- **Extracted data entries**
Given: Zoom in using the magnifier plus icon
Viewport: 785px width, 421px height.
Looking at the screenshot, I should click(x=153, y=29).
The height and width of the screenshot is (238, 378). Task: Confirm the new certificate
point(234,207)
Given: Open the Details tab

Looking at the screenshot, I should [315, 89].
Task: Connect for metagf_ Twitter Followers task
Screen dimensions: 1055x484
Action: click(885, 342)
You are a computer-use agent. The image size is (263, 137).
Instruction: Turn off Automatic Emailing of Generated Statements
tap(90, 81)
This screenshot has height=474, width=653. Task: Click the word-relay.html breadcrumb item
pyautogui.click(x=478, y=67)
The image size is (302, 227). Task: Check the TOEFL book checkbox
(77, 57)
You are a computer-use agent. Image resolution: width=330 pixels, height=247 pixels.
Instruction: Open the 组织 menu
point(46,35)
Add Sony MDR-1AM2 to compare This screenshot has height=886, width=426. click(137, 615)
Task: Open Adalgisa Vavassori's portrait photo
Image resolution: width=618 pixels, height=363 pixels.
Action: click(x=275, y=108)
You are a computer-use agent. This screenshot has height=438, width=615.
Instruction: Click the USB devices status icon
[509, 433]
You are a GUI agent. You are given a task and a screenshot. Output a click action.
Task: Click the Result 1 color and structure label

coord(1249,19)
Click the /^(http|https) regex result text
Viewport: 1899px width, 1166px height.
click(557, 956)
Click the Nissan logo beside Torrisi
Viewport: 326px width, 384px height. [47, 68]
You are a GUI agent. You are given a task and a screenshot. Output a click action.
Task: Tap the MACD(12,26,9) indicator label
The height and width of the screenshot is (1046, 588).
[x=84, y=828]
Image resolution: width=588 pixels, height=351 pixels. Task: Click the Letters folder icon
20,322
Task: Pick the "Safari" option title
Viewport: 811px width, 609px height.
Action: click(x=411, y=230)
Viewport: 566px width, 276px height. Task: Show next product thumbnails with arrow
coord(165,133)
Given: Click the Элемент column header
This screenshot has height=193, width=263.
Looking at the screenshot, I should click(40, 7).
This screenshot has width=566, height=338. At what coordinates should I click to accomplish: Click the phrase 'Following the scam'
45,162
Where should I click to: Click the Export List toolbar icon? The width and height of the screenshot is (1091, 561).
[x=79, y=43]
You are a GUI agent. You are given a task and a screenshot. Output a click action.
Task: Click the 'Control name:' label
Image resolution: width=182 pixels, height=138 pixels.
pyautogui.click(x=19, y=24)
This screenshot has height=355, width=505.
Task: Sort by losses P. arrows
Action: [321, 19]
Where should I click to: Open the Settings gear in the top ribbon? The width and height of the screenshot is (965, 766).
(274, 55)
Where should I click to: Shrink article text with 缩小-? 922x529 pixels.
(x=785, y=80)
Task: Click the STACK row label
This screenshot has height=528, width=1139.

- **WHAT YOU WILL DO**
Write down only the closing run of lines: the one containing "Click the Nissan logo beside Torrisi" and every line after it to the end of the entries, exactly.

- **EXPECTED ANSWER**
Click the Nissan logo beside Torrisi
Viewport: 326px width, 384px height. [47, 68]
You are a GUI agent. You are given a task and a screenshot. Output a click action.
Task: Tap the MACD(12,26,9) indicator label
The height and width of the screenshot is (1046, 588).
[x=84, y=828]
Image resolution: width=588 pixels, height=351 pixels. Task: Click the Letters folder icon
20,322
Task: Pick the "Safari" option title
Viewport: 811px width, 609px height.
Action: click(x=411, y=230)
Viewport: 566px width, 276px height. Task: Show next product thumbnails with arrow
coord(165,133)
Given: Click the Элемент column header
This screenshot has height=193, width=263.
Looking at the screenshot, I should click(40, 7).
This screenshot has width=566, height=338. At what coordinates should I click to accomplish: Click the phrase 'Following the scam'
45,162
Where should I click to: Click the Export List toolbar icon? The width and height of the screenshot is (1091, 561).
[x=79, y=43]
You are a GUI agent. You are given a task and a screenshot. Output a click action.
Task: Click the 'Control name:' label
Image resolution: width=182 pixels, height=138 pixels.
pyautogui.click(x=19, y=24)
This screenshot has height=355, width=505.
Task: Sort by losses P. arrows
Action: [321, 19]
Where should I click to: Open the Settings gear in the top ribbon? The width and height of the screenshot is (965, 766).
(274, 55)
Where should I click to: Shrink article text with 缩小-? 922x529 pixels.
(x=785, y=80)
Task: Click the STACK row label
This screenshot has height=528, width=1139.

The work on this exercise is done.